Reproduce the article below about the proposed cuts to Harrogate's Pupil Referral Unit in full, word for word.

------ Selected text ------

A leading headteacher in Harrogate has condemned proposals which could close a specialist school for students who cannot be taught in mainstream education.
The Grove Academy, on Grove Road, Harrogate, is a Pupil Referral Unit (PRU) where students are referred based on medical grounds or following permanent exclusion from mainstream school.
But North Yorkshire County Council is proposing to cut PRU budgets and reallocate some of the money saved back into mainstream schools.
The proposals have come in light of a £5.5million deficit in the council’s educational budget, which NYCC blames on poor government funding and increasing numbers of costly permanent exclusions.
By reallocating the money, the council hopes that mainstream schools will be able to give alternative provision to students with special educational needs without the need for expensive exclusions.
But Harrogate Grammar School Headteacher, Richard Sheriff says the proposals would be disastrous for schools and students, and would achieve the opposite of the desired effect.
He said: “Not having a PRU within the Harrogate area will be a disaster for children. It will result in having nowhere to go for a whole set of children who have varied and particular needs, which will be almost impossible to meet in mainstream schools.
“Schools will have to try harder, within tighter and tighter budgets to provide something that only the PRUs, with their bespoke services are able to do.
“The outcome will be high levels of exclusions.
“We appreciate the local authority have a very difficult job to do with very limited money. The amount of money given by the treasury to education is simply not enough but that said, in
North Yorkshire we haven’t done enough, quickly enough or in an efficient way to preserve the educational needs of young people. This is not something that has happened overnight.”

------ Given entries ------

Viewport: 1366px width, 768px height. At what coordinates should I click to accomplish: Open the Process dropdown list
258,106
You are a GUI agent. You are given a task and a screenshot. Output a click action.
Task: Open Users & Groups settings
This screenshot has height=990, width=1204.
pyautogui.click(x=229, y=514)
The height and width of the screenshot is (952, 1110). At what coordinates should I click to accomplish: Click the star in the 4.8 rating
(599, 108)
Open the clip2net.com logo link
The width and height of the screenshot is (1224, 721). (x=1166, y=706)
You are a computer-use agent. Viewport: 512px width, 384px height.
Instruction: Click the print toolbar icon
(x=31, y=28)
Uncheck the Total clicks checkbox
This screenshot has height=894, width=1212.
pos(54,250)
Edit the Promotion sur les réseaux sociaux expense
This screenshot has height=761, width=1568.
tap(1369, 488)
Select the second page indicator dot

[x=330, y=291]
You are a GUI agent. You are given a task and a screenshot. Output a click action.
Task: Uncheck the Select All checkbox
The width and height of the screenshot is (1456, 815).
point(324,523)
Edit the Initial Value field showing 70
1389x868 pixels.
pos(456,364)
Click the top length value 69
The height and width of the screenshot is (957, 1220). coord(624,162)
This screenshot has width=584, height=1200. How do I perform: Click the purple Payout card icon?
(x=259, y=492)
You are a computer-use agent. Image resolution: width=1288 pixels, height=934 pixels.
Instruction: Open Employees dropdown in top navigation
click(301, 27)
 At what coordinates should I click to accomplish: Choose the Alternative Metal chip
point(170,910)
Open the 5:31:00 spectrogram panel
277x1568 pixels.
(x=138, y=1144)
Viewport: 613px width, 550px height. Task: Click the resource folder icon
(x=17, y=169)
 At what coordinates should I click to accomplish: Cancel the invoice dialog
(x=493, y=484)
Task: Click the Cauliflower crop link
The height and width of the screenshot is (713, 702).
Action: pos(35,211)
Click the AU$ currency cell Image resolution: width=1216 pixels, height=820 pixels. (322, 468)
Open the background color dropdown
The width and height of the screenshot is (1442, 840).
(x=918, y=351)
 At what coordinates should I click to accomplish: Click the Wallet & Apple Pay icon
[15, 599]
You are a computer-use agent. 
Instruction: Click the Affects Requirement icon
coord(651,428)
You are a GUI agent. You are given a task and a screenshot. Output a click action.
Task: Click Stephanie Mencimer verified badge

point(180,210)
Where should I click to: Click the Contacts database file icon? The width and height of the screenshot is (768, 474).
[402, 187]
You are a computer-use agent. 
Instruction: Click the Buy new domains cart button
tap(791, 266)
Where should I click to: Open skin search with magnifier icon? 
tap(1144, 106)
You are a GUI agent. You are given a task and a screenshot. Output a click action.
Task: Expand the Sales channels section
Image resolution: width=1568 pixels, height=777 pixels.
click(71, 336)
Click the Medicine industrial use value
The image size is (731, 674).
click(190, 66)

------

(Written answer):
A leading headteacher in Harrogate has condemned proposals which could close a specialist school for students who cannot be taught in mainstream education.
The Grove Academy, on Grove Road, Harrogate, is a Pupil Referral Unit (PRU) where students are referred based on medical grounds or following permanent exclusion from mainstream school.
But North Yorkshire County Council is proposing to cut PRU budgets and reallocate some of the money saved back into mainstream schools.
The proposals have come in light of a £5.5million deficit in the council’s educational budget, which NYCC blames on poor government funding and increasing numbers of costly permanent exclusions.
By reallocating the money, the council hopes that mainstream schools will be able to give alternative provision to students with special educational needs without the need for expensive exclusions.
But Harrogate Grammar School Headteacher, Richard Sheriff says the proposals would be disastrous for schools and students, and would achieve the opposite of the desired effect.
He said: “Not having a PRU within the Harrogate area will be a disaster for children. It will result in having nowhere to go for a whole set of children who have varied and particular needs, which will be almost impossible to meet in mainstream schools.
“Schools will have to try harder, within tighter and tighter budgets to provide something that only the PRUs, with their bespoke services are able to do.
“The outcome will be high levels of exclusions.
“We appreciate the local authority have a very difficult job to do with very limited money. The amount of money given by the treasury to education is simply not enough but that said, in
North Yorkshire we haven’t done enough, quickly enough or in an efficient way to preserve the educational needs of young people. This is not something that has happened overnight.”